In den kommenden Wochen jährt sich das deutsche Sommermärchen zum 20. Mal - und für viele Fußballfans ist das mit sehr viel Nostalgie verbunden. Die Weltmeisterschaft im eigenen Land, schwarz-rot-goldene Fähnchen an den Autos, die Sportfreunde Stiller, «Schwarz und weiß» von Oliver Pocher. Und dazu die jungen Wilden um das Traum-Duo Poldi und Schweini auf dem Platz, die ein ganzes Land elektrisierten.
Dieselbe Begeisterung ist so kurz vor der WM in den USA, Kanada und Mexiko noch nicht zu spüren. Viele Fans scheinen lieber in Erinnerungen zu schwelgen. Pocher ist mit einer Partyversion seines alten WM-Hits am Start, im ZDF läuft die dreiteilige Doku «Mission Sommermärchen» und ein Held von damals öffnet die Türen für die Netflix-Dokumentation «Poldi».
Der 90-minütige Film, der heute - an Lukas Podolskis 41. Geburtstag - startet, wird von der Kreativschmiede bildundtonfabrik («How To Sell Drugs Online (Fast)») produziert. Und das wird direkt zu Beginn deutlich. Da nehmen nach und nach Fußballgrößen wie Joachim Löw, Oliver Kahn, Toni Kroos und Thomas Müller Platz, um über ihre gemeinsame Zeit mit Podolski sprechen zu wollen.
Poldi will keine typische Sportler-Doku: «Zu langweilig»
Dieser erklärt währenddessen, wie langweilig er typische Sportler-Dokus findet, in der alte Weggefährten zu Wort kommen: «Da wird jetzt nix anderes kommen, was man schon kennt.» Daraufhin stehen Löw und Co. wieder auf und verlassen das Setting. Eine nette Idee zum Einstieg.
Zwar kommen die Fußball-Granden später doch noch vereinzelt zu Wort, im Fokus steht aber in der Tat der Privatmensch Podolski, es reden Oma, Mutter, Vater, Schwester und Sohn.
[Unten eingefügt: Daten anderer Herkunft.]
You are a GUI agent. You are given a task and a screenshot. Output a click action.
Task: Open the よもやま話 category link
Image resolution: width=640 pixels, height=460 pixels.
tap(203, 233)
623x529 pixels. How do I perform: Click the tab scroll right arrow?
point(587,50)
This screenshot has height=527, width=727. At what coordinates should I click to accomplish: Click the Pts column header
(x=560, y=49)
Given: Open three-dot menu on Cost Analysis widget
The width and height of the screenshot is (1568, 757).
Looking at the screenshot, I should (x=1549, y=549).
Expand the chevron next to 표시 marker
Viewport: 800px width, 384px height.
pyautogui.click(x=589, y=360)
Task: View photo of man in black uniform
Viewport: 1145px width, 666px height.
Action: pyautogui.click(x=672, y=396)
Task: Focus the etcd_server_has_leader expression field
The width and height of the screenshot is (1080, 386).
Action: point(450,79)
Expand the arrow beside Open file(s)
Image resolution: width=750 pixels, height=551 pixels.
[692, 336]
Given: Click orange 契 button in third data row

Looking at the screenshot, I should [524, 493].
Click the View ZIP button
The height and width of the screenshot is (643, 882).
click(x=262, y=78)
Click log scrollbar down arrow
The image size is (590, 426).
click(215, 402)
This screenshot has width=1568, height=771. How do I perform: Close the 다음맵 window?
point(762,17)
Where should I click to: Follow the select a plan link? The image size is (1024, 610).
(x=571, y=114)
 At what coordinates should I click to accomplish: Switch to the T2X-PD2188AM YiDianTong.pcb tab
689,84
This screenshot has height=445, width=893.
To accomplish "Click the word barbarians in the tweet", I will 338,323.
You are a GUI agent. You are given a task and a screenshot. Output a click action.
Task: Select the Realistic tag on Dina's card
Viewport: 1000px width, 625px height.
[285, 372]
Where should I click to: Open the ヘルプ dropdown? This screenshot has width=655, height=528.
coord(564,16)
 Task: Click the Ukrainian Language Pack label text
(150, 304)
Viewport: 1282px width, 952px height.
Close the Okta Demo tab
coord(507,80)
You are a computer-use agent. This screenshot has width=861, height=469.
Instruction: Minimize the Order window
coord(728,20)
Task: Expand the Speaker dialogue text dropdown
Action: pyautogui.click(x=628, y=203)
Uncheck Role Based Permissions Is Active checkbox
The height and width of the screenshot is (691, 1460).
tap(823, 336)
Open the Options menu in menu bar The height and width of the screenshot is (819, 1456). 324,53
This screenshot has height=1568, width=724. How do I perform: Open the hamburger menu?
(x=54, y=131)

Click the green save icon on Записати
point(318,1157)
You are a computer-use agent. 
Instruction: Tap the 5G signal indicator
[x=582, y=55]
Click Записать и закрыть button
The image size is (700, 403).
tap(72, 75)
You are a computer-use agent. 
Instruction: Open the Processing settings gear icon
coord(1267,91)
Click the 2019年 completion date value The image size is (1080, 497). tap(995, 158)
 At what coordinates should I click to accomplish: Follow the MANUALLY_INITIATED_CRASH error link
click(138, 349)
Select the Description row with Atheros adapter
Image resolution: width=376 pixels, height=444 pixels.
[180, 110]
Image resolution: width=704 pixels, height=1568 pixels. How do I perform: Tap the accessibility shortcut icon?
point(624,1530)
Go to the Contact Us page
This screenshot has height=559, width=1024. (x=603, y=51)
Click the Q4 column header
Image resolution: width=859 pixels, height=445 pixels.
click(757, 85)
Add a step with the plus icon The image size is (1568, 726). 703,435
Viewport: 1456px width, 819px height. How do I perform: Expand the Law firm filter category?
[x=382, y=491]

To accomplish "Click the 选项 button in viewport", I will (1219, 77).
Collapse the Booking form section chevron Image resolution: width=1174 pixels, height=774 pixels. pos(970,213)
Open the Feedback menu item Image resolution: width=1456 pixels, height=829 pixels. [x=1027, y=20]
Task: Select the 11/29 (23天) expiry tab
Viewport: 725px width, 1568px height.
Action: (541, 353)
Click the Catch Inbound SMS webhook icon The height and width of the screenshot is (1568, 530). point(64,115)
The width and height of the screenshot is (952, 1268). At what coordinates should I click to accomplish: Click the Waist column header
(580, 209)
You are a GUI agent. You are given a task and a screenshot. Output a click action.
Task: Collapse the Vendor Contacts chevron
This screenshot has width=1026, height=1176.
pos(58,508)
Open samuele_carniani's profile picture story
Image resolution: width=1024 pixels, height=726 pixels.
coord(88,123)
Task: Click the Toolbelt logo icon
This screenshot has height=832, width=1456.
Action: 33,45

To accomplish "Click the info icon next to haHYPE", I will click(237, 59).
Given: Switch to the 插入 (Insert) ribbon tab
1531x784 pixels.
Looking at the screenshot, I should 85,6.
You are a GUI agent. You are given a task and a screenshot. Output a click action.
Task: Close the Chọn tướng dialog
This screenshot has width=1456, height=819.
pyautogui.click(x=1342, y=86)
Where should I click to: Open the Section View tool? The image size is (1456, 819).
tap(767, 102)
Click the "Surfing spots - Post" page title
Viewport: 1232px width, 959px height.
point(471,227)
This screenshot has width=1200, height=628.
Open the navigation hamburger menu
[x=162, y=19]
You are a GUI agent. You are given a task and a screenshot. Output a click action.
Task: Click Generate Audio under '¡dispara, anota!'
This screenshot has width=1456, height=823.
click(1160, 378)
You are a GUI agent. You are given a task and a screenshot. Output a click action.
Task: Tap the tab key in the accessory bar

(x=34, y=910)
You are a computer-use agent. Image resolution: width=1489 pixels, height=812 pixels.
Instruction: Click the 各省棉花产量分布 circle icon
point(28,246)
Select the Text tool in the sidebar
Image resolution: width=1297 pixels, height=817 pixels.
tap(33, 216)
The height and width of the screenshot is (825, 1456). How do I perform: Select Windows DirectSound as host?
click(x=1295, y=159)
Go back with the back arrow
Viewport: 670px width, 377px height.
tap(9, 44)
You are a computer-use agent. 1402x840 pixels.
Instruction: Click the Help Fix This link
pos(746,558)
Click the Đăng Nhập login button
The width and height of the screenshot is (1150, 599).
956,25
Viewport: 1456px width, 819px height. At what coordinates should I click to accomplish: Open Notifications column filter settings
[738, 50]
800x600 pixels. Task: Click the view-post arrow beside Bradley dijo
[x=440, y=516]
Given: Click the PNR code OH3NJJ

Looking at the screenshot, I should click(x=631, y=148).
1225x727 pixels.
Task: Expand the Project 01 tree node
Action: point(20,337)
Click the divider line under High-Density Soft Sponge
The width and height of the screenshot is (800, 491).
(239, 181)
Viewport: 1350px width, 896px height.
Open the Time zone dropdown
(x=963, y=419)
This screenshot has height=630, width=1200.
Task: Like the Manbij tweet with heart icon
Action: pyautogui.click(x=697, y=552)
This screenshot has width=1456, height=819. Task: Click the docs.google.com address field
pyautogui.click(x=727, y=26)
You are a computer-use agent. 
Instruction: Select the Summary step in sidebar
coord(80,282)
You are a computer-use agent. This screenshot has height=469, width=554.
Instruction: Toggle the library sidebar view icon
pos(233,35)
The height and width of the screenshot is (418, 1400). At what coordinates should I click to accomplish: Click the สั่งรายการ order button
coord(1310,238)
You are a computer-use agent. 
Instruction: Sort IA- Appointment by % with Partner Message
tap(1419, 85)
Die Macher um das Regie-Duo Nicolas Berse-Gilles und Simone Schillinger (das auch für «Mission Sommermärchen» verantwortlich ist) zeigen den in Polen geborenen Fußballer beim Sumo-Ringen in Japan, beim Radfahren mit seiner Familie oder beim Kölner Rosenmontagsumzug.
«Wir hatten einen anderen Ansatz, wollten ein bisschen weniger Fußball und ein bisschen mehr andere Szenen reinnehmen. Ich denke, das ist uns auch ganz gut gelungen», sagte der Protagonist bei der Premiere im Kölner Stadion vergangene Woche.
Viel Überzeugungsarbeit: Ehefrau Monika gibt erstes Interview
Ehefrau Monika, die sich sonst fast komplett aus der Öffentlichkeit raushält, gibt in der Doku ihr erstes Interview. Auch wenn sie nicht vor der Kamera zu sehen ist, sondern nur zu hören. «Meine Frau war von Anfang an nicht die, die im Vordergrund stehen möchte. Wir hatten einen Kompromiss. Da haben die Leute sehr viel Überzeugungsarbeit leisten müssen», sagte Podolski zur dpa. «Sie war offen für die Rolle, weil sie auch wollte, dass die Doku was Besonderes wird und sie dann auch etwas über mich erzählt.»